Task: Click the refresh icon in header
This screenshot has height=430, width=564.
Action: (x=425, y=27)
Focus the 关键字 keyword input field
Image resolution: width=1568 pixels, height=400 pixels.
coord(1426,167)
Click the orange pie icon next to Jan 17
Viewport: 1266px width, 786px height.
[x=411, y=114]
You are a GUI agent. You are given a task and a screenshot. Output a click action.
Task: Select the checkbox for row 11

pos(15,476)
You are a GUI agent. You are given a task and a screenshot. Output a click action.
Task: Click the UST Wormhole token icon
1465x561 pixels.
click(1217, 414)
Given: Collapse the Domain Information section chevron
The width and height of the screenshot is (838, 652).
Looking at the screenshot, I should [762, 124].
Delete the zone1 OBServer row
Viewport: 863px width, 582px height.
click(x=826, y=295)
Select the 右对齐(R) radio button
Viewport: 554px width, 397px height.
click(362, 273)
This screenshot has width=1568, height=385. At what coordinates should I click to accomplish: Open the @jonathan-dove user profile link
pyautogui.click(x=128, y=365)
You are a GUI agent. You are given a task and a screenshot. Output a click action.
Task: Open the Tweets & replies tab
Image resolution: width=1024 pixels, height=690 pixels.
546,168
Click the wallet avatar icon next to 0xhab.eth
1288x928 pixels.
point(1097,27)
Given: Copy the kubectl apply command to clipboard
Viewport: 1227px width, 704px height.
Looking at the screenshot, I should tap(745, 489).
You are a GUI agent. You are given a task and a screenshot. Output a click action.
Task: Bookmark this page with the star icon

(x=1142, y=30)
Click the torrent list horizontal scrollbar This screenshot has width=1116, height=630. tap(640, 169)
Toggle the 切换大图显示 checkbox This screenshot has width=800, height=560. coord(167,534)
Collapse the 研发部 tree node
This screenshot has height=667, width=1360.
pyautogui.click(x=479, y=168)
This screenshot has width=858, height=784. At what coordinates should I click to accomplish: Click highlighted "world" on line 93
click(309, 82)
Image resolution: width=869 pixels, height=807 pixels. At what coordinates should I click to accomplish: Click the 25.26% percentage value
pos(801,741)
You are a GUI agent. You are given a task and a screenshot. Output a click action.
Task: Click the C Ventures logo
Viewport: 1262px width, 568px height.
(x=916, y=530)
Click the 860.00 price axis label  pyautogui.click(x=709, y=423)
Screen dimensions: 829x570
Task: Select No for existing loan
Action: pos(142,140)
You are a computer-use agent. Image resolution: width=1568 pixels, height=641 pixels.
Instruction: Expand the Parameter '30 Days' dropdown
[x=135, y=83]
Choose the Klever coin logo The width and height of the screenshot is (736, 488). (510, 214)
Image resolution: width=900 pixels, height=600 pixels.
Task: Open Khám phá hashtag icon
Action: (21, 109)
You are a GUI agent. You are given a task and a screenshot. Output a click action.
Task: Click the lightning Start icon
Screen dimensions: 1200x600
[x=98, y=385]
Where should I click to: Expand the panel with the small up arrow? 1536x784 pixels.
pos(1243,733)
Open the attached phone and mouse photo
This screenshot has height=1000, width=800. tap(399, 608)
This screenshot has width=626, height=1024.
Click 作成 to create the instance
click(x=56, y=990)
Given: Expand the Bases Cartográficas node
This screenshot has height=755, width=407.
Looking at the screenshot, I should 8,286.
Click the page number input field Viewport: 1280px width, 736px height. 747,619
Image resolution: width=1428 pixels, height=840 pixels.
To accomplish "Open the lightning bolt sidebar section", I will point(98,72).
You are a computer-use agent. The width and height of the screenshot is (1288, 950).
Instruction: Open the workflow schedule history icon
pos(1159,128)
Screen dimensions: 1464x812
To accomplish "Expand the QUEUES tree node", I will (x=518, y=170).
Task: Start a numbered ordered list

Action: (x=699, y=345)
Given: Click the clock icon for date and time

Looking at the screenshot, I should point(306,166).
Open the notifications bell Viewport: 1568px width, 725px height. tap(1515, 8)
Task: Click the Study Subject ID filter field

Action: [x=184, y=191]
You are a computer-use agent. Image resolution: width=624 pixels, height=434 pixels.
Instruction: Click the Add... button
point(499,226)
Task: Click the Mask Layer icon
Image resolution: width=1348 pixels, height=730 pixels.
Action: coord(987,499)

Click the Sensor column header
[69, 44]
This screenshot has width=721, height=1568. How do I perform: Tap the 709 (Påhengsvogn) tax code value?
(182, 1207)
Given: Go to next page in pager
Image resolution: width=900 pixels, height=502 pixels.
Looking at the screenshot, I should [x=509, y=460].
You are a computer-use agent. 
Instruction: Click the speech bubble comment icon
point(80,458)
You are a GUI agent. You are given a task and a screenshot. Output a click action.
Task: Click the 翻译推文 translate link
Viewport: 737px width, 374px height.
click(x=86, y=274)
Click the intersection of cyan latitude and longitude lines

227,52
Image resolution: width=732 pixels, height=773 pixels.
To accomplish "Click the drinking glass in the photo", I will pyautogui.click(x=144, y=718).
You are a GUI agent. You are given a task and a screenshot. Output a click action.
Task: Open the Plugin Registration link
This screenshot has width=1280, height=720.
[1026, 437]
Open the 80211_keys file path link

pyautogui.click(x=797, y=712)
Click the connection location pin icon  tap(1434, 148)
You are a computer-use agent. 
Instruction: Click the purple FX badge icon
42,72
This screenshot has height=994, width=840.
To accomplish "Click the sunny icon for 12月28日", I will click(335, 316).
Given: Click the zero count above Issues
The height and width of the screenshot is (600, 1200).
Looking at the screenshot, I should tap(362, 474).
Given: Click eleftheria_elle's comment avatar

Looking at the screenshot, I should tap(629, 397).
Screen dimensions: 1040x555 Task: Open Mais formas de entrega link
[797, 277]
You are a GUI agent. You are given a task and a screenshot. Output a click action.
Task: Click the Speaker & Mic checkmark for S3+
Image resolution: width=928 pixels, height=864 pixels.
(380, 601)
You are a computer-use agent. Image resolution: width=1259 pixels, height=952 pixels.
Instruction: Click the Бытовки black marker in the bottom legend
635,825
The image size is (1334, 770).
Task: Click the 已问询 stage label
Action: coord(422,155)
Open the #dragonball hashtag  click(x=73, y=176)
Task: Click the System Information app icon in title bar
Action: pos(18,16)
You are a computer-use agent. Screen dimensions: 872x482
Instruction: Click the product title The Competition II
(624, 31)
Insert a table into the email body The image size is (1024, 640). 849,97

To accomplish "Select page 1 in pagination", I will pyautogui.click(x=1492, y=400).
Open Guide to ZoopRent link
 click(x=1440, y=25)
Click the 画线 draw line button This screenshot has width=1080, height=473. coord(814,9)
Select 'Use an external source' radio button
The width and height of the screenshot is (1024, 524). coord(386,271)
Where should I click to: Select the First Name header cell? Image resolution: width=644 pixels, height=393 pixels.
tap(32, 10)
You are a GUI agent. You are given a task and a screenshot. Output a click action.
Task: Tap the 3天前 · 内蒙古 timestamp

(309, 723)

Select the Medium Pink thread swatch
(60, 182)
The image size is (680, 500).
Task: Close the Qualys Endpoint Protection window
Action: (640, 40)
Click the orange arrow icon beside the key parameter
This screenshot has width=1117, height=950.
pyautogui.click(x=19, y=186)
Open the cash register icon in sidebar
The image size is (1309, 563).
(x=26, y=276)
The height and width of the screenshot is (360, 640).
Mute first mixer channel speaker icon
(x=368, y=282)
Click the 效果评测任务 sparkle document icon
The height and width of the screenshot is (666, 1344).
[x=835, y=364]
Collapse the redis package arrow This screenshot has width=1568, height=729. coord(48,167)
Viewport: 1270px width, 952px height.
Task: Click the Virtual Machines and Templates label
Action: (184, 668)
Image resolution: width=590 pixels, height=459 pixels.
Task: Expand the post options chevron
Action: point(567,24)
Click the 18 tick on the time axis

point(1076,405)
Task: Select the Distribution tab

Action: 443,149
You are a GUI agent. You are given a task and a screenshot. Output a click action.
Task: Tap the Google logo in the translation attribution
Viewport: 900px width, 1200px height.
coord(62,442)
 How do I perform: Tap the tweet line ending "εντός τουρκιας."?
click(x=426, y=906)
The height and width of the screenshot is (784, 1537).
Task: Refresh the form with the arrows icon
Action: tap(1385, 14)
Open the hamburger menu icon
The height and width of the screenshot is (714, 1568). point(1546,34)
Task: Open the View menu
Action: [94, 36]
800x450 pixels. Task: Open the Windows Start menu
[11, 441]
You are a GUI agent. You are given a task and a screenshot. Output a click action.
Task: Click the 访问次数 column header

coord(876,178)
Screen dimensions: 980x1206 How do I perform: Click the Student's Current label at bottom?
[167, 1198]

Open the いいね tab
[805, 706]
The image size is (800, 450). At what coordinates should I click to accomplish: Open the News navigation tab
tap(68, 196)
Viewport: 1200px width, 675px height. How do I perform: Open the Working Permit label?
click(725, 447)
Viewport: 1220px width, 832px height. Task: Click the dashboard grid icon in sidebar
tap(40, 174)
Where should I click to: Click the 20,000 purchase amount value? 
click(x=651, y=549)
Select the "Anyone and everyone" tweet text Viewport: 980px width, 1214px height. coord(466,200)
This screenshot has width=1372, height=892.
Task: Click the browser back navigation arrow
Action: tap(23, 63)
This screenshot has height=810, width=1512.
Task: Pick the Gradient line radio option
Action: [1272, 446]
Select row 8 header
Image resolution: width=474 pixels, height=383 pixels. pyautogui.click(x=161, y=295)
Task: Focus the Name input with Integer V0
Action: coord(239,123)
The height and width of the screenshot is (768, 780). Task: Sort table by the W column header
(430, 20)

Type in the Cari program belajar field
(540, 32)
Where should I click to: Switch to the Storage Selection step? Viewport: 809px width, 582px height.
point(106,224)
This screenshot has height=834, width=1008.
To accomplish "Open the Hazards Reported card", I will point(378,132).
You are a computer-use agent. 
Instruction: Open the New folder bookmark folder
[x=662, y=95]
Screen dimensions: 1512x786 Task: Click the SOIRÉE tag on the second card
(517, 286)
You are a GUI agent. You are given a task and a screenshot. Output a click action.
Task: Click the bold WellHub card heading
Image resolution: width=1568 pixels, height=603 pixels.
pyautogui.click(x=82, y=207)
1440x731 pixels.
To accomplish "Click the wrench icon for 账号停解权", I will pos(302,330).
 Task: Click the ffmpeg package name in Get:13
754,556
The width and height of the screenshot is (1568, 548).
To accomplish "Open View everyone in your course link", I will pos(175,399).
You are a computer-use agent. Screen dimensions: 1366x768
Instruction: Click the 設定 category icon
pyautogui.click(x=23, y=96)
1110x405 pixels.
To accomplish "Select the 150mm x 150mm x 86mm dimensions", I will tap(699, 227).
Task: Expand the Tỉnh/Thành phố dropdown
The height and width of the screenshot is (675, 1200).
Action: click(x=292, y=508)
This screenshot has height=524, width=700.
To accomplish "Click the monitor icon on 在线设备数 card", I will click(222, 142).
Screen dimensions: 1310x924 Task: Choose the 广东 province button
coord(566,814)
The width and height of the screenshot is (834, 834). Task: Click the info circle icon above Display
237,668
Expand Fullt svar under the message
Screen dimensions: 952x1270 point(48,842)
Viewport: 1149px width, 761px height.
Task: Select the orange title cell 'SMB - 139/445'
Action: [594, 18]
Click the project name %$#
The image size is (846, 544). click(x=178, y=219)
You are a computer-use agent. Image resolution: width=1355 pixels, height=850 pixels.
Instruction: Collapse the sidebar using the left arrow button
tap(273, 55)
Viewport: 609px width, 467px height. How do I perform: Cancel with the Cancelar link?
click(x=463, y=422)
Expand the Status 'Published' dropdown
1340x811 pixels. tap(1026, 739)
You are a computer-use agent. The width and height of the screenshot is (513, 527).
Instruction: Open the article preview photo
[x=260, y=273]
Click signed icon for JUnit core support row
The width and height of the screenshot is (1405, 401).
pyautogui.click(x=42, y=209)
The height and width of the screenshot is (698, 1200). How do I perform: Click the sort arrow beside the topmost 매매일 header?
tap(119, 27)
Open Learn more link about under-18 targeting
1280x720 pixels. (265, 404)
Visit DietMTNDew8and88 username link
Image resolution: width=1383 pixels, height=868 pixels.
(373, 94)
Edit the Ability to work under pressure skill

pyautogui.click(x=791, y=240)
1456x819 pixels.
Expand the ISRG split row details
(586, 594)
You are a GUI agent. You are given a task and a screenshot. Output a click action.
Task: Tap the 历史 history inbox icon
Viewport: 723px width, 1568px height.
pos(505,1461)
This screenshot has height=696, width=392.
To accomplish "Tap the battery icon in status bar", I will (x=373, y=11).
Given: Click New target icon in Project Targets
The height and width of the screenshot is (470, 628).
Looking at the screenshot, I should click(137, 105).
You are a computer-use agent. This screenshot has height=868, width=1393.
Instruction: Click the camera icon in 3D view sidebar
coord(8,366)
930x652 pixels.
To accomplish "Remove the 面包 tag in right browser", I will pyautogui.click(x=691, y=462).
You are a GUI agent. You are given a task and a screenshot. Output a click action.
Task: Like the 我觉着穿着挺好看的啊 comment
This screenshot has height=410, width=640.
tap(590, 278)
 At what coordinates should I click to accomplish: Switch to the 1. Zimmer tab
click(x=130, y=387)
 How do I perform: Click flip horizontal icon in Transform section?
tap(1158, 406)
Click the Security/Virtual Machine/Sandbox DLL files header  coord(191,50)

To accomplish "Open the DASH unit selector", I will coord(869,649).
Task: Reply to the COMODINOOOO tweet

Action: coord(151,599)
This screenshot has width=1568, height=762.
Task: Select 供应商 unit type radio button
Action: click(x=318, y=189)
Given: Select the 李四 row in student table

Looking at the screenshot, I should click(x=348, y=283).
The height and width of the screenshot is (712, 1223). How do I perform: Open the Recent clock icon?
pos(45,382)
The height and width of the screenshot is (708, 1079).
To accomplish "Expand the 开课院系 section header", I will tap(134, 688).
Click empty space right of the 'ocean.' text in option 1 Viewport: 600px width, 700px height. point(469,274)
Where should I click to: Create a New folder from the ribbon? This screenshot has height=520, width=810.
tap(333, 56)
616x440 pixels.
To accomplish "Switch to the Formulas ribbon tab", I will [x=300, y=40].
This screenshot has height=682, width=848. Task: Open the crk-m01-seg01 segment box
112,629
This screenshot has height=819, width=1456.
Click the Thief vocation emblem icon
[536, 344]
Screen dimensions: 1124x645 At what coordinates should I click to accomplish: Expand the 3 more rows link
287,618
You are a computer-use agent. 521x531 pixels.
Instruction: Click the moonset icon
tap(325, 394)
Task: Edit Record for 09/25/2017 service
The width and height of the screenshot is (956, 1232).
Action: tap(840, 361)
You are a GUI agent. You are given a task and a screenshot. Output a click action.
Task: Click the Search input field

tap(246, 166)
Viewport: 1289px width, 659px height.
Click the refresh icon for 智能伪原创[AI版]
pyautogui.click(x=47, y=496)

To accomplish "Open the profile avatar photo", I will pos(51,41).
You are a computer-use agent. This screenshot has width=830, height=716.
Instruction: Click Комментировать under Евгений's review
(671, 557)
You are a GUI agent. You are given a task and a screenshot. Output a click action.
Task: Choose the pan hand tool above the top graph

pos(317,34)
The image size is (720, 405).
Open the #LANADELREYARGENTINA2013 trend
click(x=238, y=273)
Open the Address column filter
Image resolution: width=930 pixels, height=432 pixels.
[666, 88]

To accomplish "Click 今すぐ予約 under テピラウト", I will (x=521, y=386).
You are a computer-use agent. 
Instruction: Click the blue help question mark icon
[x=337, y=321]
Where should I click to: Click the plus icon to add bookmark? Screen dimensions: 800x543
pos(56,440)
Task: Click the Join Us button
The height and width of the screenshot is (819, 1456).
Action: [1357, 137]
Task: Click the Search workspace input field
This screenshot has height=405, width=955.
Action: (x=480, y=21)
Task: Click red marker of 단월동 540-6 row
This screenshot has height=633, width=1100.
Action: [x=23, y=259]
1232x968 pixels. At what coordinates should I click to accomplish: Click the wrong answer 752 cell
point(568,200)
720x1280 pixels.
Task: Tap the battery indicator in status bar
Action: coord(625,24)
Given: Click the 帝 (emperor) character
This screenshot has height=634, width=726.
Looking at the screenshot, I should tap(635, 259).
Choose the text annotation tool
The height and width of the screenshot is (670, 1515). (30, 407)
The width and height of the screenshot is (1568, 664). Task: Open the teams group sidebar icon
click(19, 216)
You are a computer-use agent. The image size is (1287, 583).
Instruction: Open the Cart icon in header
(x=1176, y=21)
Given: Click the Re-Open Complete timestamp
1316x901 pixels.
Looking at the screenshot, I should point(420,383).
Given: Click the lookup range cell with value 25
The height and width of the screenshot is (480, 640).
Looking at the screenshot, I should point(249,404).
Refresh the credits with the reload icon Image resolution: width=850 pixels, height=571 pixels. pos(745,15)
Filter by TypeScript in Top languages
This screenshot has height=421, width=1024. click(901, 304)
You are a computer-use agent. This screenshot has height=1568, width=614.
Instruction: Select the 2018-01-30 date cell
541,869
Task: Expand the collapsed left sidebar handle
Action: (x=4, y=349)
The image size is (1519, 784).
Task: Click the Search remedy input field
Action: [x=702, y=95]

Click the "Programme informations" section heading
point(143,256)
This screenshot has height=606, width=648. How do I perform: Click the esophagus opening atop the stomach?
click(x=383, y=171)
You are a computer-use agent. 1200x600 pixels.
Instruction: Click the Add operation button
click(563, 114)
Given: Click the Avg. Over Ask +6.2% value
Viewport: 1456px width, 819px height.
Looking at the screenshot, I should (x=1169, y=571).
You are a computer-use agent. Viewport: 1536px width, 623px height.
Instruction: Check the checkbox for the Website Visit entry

..........

Exercise: Return each line of the material above in which the string "right" appears.

Answer box:
To accomplish "Remove the 面包 tag in right browser", I will pyautogui.click(x=691, y=462).
Click empty space right of the 'ocean.' text in option 1 Viewport: 600px width, 700px height. point(469,274)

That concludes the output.